WORK REQUIRED: Restate the entries below without a single change.

Pixel coordinate grounding data
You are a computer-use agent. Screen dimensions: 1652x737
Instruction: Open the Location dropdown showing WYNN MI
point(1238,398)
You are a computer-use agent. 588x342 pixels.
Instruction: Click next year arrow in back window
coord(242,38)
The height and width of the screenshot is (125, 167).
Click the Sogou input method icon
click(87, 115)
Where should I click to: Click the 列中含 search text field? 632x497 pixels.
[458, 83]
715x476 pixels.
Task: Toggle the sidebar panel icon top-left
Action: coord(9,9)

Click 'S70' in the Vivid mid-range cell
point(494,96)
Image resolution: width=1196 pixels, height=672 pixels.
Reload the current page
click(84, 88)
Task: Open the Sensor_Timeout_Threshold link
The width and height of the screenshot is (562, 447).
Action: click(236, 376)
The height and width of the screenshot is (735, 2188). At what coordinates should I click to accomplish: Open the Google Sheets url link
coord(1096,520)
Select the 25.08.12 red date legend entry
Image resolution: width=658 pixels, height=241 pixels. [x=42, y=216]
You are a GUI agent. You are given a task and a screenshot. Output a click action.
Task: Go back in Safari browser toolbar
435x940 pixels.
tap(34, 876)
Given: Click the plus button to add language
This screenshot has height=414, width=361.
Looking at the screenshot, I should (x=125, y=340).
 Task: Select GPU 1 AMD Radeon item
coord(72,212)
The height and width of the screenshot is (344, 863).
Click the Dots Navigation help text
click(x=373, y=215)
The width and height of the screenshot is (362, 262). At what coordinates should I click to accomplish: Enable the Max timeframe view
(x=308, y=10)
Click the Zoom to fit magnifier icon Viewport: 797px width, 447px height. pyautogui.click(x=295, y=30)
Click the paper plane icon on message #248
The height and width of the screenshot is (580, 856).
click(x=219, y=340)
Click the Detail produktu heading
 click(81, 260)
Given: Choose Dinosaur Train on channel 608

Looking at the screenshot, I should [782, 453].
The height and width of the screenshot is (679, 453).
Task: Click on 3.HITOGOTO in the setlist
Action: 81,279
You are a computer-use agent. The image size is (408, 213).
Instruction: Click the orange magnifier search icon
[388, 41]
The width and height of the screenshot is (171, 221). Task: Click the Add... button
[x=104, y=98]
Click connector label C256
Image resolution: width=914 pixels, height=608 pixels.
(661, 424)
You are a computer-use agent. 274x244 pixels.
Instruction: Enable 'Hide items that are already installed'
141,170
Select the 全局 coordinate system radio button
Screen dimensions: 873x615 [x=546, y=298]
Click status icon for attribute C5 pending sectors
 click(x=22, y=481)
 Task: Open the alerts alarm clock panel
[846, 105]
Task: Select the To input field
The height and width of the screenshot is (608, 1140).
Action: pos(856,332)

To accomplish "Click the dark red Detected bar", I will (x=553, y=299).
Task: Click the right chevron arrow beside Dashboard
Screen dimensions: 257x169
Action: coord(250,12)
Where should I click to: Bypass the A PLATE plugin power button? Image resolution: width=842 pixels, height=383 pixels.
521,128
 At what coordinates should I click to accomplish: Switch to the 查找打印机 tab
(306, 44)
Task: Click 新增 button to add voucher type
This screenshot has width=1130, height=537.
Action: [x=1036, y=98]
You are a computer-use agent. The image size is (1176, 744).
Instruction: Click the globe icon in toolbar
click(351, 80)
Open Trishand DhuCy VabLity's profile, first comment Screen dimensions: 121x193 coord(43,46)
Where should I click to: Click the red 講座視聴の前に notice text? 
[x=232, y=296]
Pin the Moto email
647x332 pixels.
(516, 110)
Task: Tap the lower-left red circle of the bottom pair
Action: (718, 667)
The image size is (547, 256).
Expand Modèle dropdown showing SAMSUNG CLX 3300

RESPONSE TO THIS TASK:
You are a computer-use agent. Screen dimensions: 1652x737
Instruction: Open the Location dropdown showing WYNN MI
point(1238,398)
You are a computer-use agent. 588x342 pixels.
Instruction: Click next year arrow in back window
coord(242,38)
The height and width of the screenshot is (125, 167).
Click the Sogou input method icon
click(87, 115)
Where should I click to: Click the 列中含 search text field? 632x497 pixels.
[458, 83]
715x476 pixels.
Task: Toggle the sidebar panel icon top-left
Action: coord(9,9)

Click 'S70' in the Vivid mid-range cell
point(494,96)
Image resolution: width=1196 pixels, height=672 pixels.
Reload the current page
click(84, 88)
Task: Open the Sensor_Timeout_Threshold link
The width and height of the screenshot is (562, 447).
Action: click(236, 376)
The height and width of the screenshot is (735, 2188). At what coordinates should I click to accomplish: Open the Google Sheets url link
coord(1096,520)
Select the 25.08.12 red date legend entry
Image resolution: width=658 pixels, height=241 pixels. [x=42, y=216]
You are a GUI agent. You are given a task and a screenshot. Output a click action.
Task: Go back in Safari browser toolbar
435x940 pixels.
tap(34, 876)
Given: Click the plus button to add language
This screenshot has height=414, width=361.
Looking at the screenshot, I should (x=125, y=340).
 Task: Select GPU 1 AMD Radeon item
coord(72,212)
The height and width of the screenshot is (344, 863).
Click the Dots Navigation help text
click(x=373, y=215)
The width and height of the screenshot is (362, 262). At what coordinates should I click to accomplish: Enable the Max timeframe view
(x=308, y=10)
Click the Zoom to fit magnifier icon Viewport: 797px width, 447px height. pyautogui.click(x=295, y=30)
Click the paper plane icon on message #248
The height and width of the screenshot is (580, 856).
click(x=219, y=340)
Click the Detail produktu heading
 click(81, 260)
Given: Choose Dinosaur Train on channel 608

Looking at the screenshot, I should [782, 453].
The height and width of the screenshot is (679, 453).
Task: Click on 3.HITOGOTO in the setlist
Action: 81,279
You are a computer-use agent. The image size is (408, 213).
Instruction: Click the orange magnifier search icon
[388, 41]
The width and height of the screenshot is (171, 221). Task: Click the Add... button
[x=104, y=98]
Click connector label C256
Image resolution: width=914 pixels, height=608 pixels.
(661, 424)
You are a computer-use agent. 274x244 pixels.
Instruction: Enable 'Hide items that are already installed'
141,170
Select the 全局 coordinate system radio button
Screen dimensions: 873x615 [x=546, y=298]
Click status icon for attribute C5 pending sectors
 click(x=22, y=481)
 Task: Open the alerts alarm clock panel
[846, 105]
Task: Select the To input field
The height and width of the screenshot is (608, 1140).
Action: pos(856,332)

To accomplish "Click the dark red Detected bar", I will (x=553, y=299).
Task: Click the right chevron arrow beside Dashboard
Screen dimensions: 257x169
Action: coord(250,12)
Where should I click to: Bypass the A PLATE plugin power button? Image resolution: width=842 pixels, height=383 pixels.
521,128
 At what coordinates should I click to accomplish: Switch to the 查找打印机 tab
(306, 44)
Task: Click 新增 button to add voucher type
This screenshot has width=1130, height=537.
Action: [x=1036, y=98]
You are a computer-use agent. The image size is (1176, 744).
Instruction: Click the globe icon in toolbar
click(351, 80)
Open Trishand DhuCy VabLity's profile, first comment Screen dimensions: 121x193 coord(43,46)
Where should I click to: Click the red 講座視聴の前に notice text? 
[x=232, y=296]
Pin the Moto email
647x332 pixels.
(516, 110)
Task: Tap the lower-left red circle of the bottom pair
Action: (718, 667)
The image size is (547, 256).
Expand Modèle dropdown showing SAMSUNG CLX 3300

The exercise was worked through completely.